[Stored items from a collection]
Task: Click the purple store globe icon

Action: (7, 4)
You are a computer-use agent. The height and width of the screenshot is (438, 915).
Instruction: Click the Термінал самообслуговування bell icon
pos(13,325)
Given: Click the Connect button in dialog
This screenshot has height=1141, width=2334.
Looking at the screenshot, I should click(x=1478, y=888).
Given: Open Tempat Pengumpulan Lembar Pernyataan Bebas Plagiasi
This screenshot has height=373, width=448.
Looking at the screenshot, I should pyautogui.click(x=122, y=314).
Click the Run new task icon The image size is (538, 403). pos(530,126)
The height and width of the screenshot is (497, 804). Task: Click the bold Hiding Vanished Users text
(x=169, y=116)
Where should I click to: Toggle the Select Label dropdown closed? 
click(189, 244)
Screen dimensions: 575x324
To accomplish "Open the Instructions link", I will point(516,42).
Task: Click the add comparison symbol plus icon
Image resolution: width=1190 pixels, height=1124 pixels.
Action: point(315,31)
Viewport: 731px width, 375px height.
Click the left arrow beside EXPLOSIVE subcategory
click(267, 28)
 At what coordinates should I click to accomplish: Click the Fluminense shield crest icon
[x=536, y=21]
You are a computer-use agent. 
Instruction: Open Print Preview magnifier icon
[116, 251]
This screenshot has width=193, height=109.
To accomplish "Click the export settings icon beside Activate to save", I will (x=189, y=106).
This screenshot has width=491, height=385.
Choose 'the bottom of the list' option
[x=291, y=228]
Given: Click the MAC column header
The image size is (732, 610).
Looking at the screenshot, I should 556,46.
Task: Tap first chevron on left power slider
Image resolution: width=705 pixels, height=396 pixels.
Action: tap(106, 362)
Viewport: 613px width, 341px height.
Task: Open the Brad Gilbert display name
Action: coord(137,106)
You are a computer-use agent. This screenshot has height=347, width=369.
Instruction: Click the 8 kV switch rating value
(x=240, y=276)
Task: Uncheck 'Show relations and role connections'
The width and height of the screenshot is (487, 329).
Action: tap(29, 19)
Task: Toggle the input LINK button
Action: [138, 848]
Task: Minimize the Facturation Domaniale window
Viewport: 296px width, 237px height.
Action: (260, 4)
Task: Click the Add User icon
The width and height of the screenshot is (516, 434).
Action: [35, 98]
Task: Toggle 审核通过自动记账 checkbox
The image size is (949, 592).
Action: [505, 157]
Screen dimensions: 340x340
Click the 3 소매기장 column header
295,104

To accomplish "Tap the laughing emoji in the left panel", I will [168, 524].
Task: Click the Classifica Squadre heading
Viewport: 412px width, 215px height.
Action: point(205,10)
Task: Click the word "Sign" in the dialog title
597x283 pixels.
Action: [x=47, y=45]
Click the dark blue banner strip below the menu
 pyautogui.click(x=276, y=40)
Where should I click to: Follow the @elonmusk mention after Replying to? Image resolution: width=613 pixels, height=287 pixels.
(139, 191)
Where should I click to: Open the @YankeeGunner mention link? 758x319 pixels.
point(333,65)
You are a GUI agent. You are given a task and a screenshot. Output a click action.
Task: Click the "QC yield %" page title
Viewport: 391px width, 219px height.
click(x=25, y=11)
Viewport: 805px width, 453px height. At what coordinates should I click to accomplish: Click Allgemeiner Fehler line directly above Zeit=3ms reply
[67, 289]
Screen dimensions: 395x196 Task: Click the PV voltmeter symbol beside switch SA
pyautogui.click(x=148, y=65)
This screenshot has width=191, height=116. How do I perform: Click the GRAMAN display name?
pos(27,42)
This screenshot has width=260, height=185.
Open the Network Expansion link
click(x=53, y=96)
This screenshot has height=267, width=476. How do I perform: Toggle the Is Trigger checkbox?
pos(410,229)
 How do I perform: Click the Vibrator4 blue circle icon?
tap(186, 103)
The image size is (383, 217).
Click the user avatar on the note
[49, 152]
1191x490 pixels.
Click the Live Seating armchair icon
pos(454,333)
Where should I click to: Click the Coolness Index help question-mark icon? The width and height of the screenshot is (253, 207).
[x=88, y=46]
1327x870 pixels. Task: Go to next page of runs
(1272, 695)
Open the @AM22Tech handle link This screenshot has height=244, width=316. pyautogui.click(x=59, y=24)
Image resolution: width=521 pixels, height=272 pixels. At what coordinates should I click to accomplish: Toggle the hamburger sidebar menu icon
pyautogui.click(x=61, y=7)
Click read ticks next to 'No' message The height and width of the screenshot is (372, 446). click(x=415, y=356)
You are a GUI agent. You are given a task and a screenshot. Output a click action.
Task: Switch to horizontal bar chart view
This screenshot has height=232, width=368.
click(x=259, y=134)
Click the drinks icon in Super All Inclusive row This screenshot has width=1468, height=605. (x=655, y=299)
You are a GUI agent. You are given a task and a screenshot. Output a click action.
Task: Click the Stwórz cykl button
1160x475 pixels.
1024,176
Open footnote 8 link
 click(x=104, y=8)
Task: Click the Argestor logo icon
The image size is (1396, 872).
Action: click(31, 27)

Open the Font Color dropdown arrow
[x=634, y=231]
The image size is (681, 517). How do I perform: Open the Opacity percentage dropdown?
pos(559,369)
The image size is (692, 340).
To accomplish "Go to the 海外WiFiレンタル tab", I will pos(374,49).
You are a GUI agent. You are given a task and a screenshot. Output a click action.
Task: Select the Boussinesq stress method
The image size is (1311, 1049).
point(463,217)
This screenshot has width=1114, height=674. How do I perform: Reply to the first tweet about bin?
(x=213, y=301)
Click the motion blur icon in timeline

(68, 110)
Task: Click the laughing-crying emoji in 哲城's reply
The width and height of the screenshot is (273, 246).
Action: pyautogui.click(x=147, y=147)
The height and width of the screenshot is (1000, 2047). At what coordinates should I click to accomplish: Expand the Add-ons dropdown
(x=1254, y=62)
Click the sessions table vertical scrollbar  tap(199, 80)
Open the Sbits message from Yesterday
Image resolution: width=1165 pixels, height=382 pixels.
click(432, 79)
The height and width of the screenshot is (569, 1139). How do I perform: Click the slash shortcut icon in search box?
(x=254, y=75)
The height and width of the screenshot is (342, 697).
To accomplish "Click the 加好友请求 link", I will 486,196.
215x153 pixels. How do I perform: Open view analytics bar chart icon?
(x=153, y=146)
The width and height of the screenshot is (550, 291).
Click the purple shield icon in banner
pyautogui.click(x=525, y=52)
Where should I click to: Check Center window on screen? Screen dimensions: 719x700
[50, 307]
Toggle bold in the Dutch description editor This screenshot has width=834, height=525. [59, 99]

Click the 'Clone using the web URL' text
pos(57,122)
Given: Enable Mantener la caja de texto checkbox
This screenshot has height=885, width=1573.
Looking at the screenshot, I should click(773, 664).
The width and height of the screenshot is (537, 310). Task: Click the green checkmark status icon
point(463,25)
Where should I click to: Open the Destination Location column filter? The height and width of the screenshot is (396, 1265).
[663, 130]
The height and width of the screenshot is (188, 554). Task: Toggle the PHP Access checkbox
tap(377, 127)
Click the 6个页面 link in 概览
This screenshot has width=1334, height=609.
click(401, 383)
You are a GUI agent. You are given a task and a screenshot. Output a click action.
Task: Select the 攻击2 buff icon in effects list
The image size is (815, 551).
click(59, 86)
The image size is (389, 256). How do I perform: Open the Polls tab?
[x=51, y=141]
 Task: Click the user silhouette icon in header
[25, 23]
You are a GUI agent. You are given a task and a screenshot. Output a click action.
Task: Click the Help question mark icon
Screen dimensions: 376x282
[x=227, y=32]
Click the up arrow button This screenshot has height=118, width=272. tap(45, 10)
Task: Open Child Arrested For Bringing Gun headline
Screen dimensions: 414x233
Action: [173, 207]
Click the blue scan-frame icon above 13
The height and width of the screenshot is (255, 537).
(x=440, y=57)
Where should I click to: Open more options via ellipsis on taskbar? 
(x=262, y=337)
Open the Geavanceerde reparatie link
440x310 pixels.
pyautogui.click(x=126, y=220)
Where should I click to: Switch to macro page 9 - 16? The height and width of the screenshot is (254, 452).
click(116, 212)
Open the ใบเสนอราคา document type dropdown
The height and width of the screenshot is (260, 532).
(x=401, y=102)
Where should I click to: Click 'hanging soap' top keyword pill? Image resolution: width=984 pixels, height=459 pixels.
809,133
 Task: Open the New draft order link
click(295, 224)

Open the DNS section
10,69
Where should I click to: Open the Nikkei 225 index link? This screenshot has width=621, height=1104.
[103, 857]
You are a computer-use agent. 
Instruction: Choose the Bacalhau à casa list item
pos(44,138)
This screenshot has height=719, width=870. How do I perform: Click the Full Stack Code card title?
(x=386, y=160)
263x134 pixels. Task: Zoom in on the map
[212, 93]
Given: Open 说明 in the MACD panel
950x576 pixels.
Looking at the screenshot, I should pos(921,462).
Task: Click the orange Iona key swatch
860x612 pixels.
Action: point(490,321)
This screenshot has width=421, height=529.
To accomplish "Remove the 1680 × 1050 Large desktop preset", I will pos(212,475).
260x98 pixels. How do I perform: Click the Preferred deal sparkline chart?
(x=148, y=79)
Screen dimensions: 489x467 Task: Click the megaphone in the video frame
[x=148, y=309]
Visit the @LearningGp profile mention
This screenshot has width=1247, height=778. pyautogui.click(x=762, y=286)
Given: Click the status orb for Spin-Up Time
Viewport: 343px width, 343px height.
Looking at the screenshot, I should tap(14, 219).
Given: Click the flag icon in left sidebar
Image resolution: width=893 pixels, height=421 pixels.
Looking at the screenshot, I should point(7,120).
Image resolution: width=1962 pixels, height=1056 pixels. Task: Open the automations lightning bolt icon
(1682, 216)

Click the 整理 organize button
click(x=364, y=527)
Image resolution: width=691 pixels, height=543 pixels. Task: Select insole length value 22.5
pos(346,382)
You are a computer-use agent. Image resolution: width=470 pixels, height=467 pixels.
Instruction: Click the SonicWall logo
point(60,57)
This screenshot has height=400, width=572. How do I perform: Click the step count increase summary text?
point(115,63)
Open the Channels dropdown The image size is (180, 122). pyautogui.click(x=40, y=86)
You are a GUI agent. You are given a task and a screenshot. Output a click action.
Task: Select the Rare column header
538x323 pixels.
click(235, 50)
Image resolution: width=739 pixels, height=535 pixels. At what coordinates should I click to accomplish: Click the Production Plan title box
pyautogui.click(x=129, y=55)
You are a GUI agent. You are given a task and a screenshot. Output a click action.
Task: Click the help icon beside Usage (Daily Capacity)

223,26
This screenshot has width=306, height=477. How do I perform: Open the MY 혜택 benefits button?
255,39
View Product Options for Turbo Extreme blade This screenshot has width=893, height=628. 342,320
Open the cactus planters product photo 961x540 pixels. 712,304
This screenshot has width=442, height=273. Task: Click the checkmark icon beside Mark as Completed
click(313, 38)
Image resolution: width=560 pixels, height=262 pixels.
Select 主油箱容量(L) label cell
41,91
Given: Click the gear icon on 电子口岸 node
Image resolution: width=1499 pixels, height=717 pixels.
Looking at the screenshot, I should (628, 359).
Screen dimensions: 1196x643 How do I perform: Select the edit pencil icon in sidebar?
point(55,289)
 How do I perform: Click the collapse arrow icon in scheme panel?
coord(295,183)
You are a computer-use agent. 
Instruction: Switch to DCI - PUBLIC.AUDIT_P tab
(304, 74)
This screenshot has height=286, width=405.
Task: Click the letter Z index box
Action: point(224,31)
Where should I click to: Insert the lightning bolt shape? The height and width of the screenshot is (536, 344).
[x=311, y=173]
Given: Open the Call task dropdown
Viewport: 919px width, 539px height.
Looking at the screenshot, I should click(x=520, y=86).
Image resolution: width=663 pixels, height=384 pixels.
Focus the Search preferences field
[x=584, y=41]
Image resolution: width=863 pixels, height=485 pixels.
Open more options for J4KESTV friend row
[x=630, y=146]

Work task
Reproduce the entries exactly, starting at their first line and stopping after the line with "Screen dimensions: 575x324".

Response
Task: Click the purple store globe icon

Action: (7, 4)
You are a computer-use agent. The height and width of the screenshot is (438, 915).
Instruction: Click the Термінал самообслуговування bell icon
pos(13,325)
Given: Click the Connect button in dialog
This screenshot has height=1141, width=2334.
Looking at the screenshot, I should click(x=1478, y=888).
Given: Open Tempat Pengumpulan Lembar Pernyataan Bebas Plagiasi
This screenshot has height=373, width=448.
Looking at the screenshot, I should pyautogui.click(x=122, y=314).
Click the Run new task icon The image size is (538, 403). pos(530,126)
The height and width of the screenshot is (497, 804). Task: Click the bold Hiding Vanished Users text
(x=169, y=116)
Where should I click to: Toggle the Select Label dropdown closed? 
click(189, 244)
Screen dimensions: 575x324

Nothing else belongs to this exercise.